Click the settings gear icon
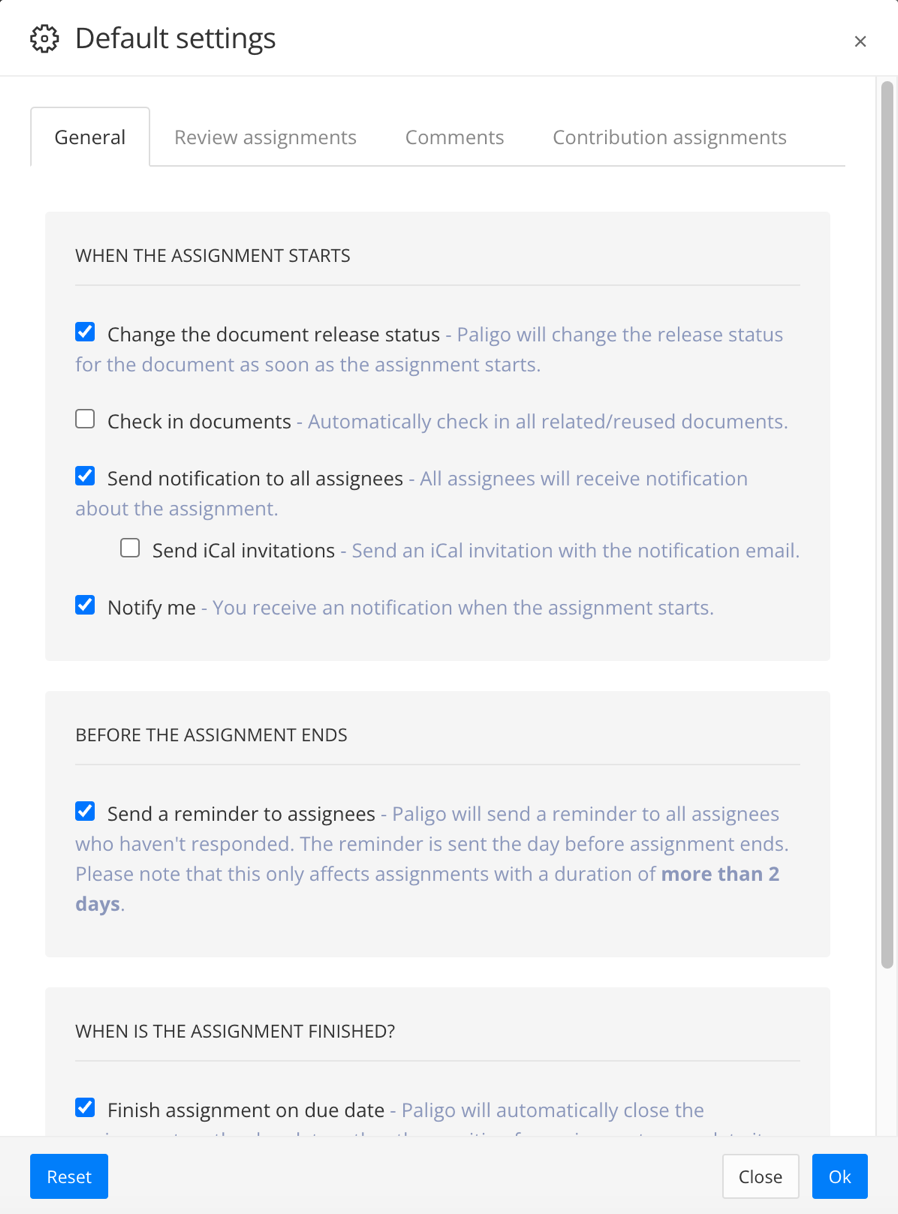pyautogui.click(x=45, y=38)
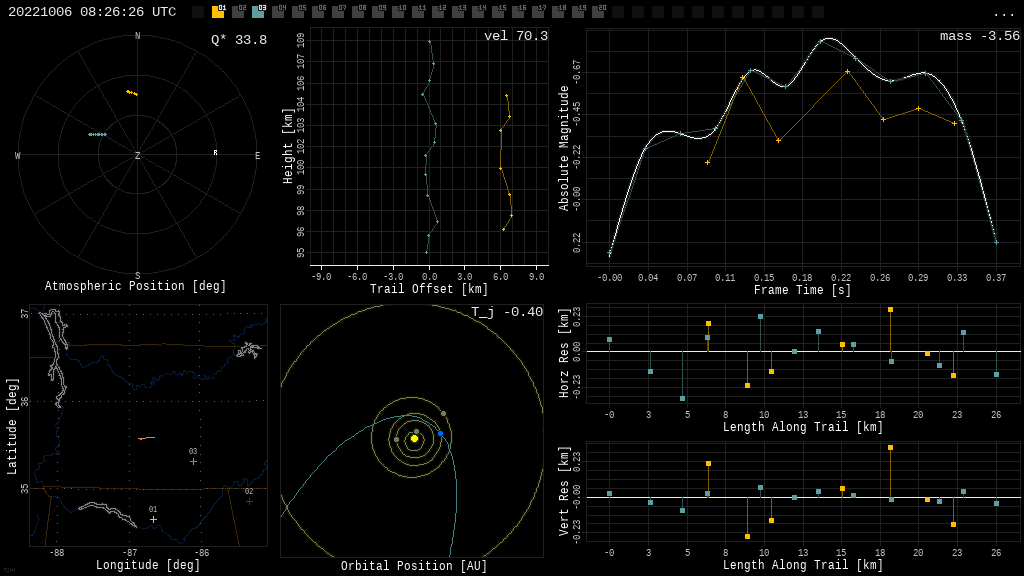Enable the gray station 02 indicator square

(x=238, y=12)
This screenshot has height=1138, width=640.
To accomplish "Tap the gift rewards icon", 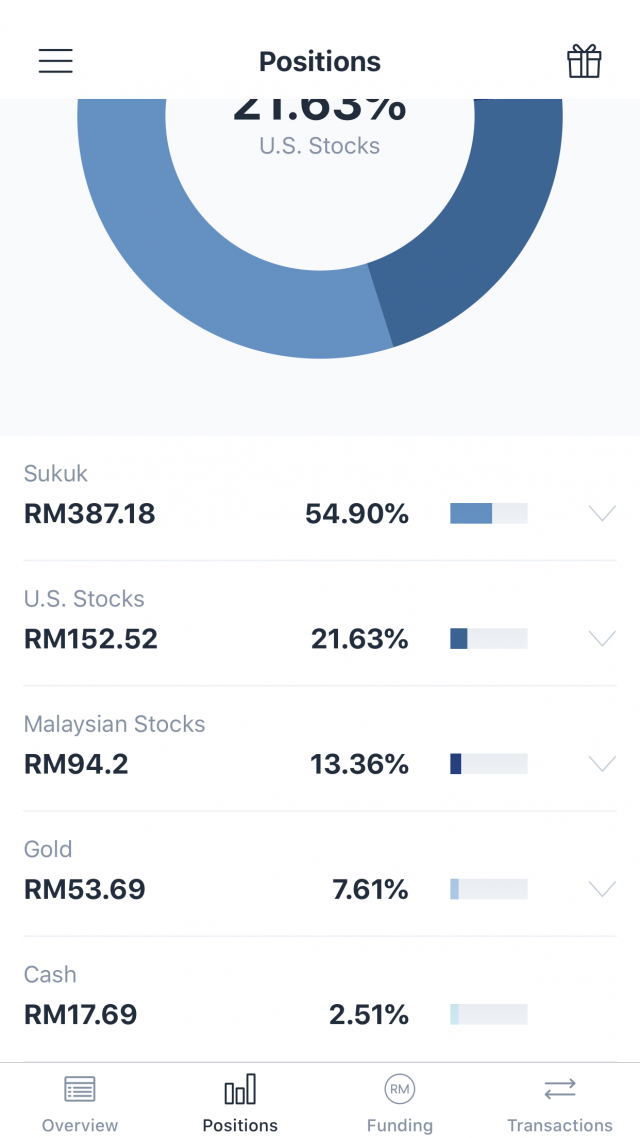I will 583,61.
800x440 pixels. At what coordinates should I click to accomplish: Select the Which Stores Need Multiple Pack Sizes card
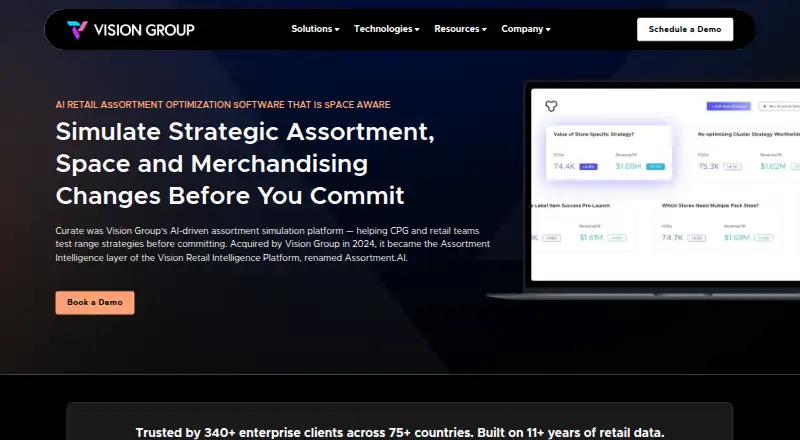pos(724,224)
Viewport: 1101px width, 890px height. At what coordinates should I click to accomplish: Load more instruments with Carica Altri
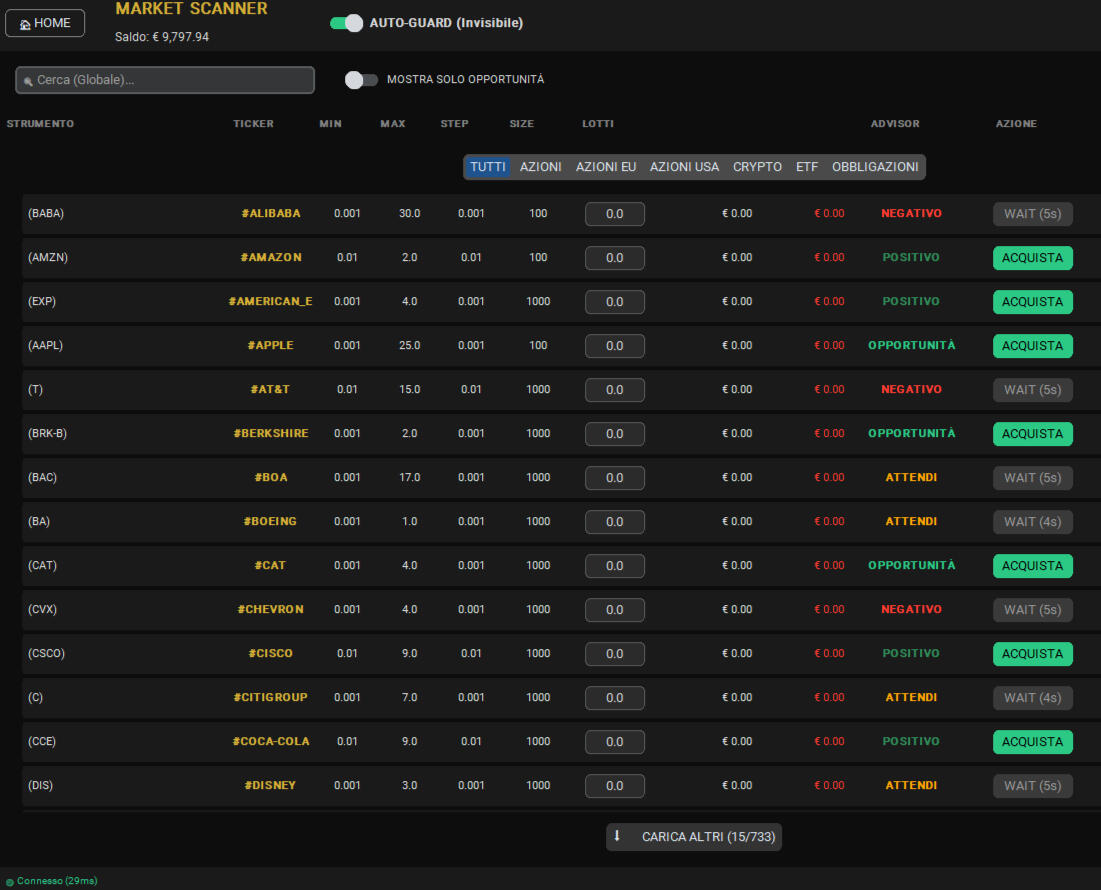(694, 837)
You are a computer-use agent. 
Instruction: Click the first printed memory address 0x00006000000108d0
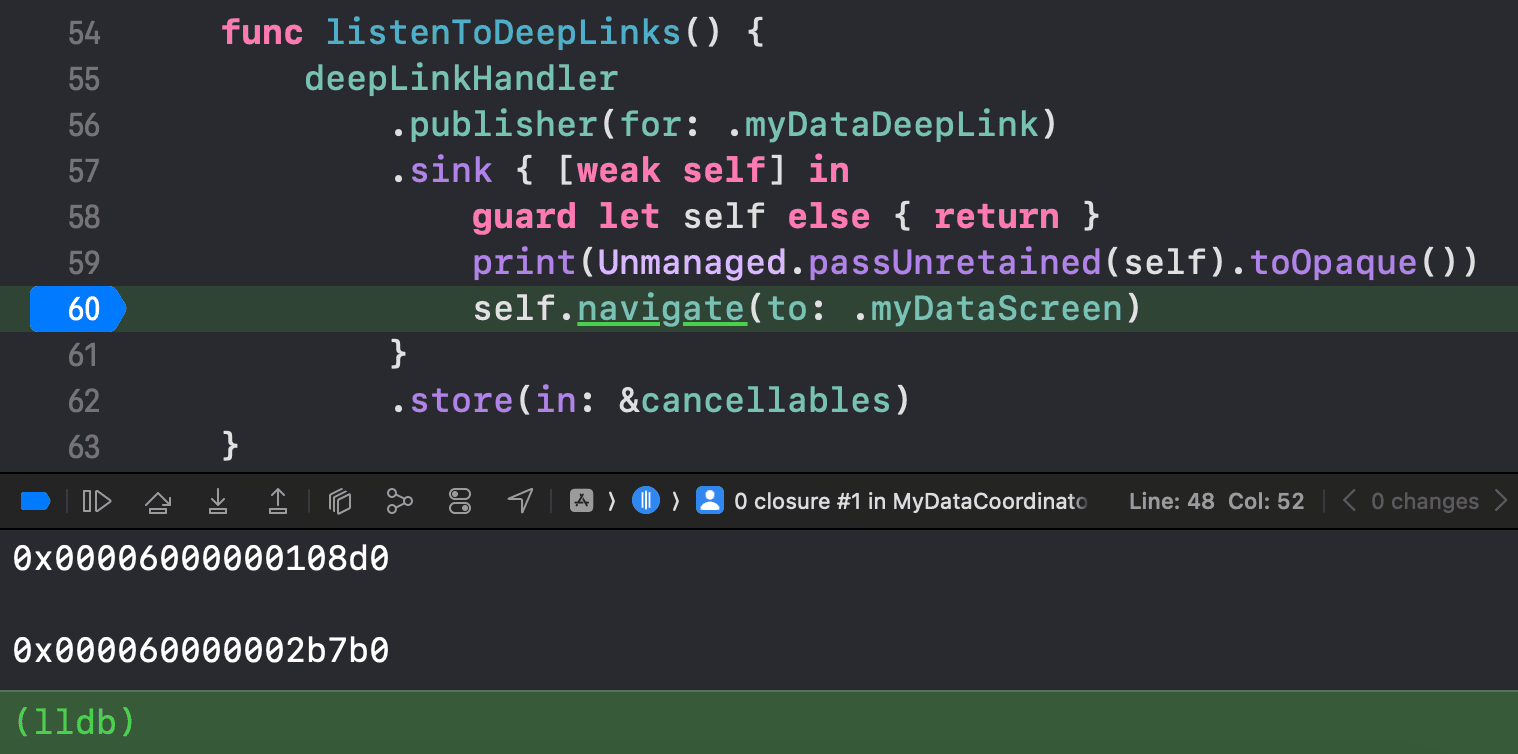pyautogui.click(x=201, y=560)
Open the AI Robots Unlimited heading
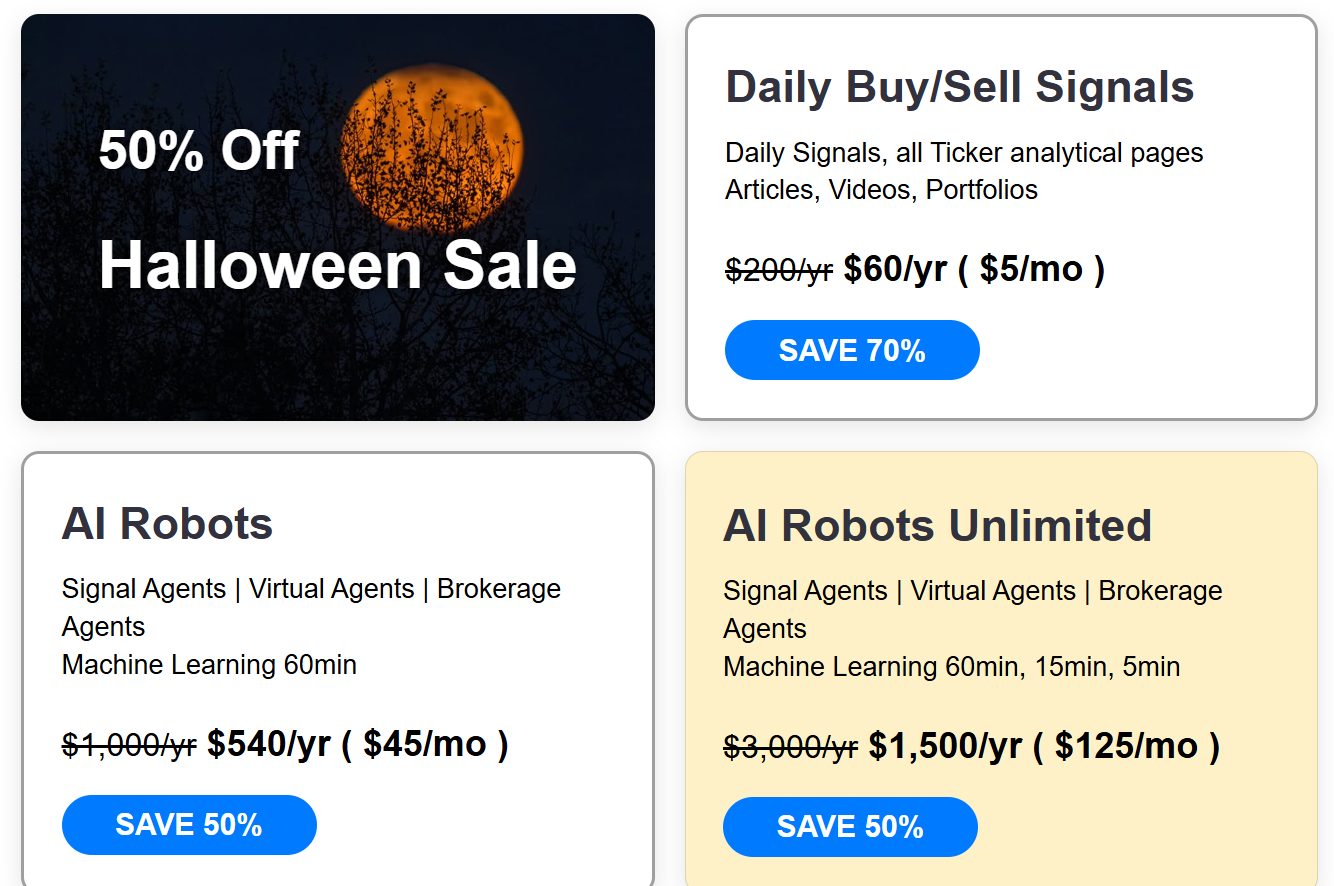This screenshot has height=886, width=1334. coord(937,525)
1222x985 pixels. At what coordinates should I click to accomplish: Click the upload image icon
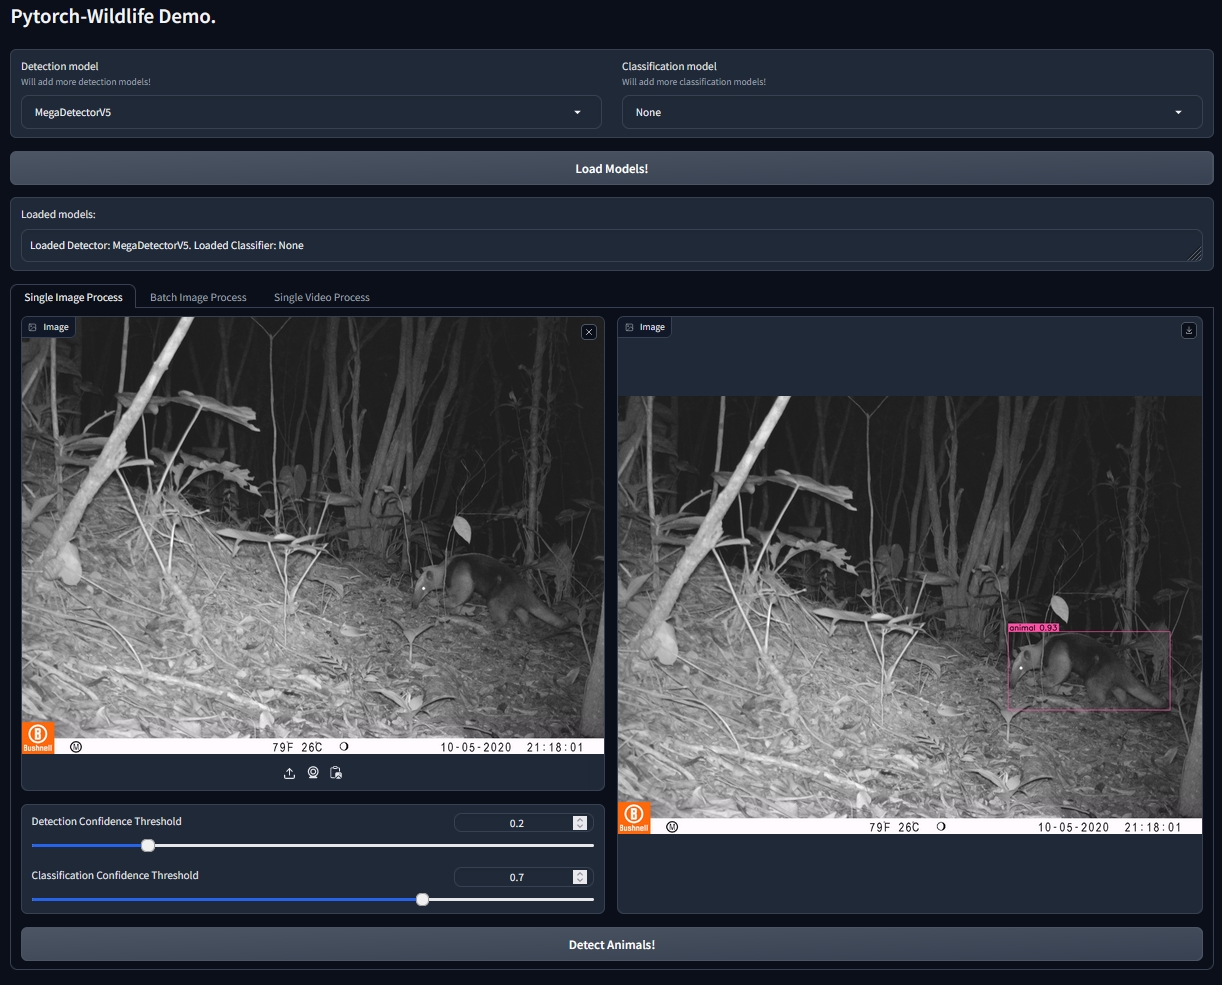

○ ○ ○ ○

== About this exercise ==
The reply should consist only of the lines running from the one with "Viewport: 1101px width, 890px" through the end of the material, both included, copied exactly; please omit pictures.

== Exercise answer ==
Viewport: 1101px width, 890px height. At what coordinates should I click to accomplish: Load more instruments with Carica Altri
(694, 837)
You are a computer-use agent. 
Instruction: Click the first printed memory address 0x00006000000108d0
pyautogui.click(x=201, y=560)
Open the AI Robots Unlimited heading
This screenshot has height=886, width=1334. coord(937,525)
1222x985 pixels. At what coordinates should I click to accomplish: Click the upload image icon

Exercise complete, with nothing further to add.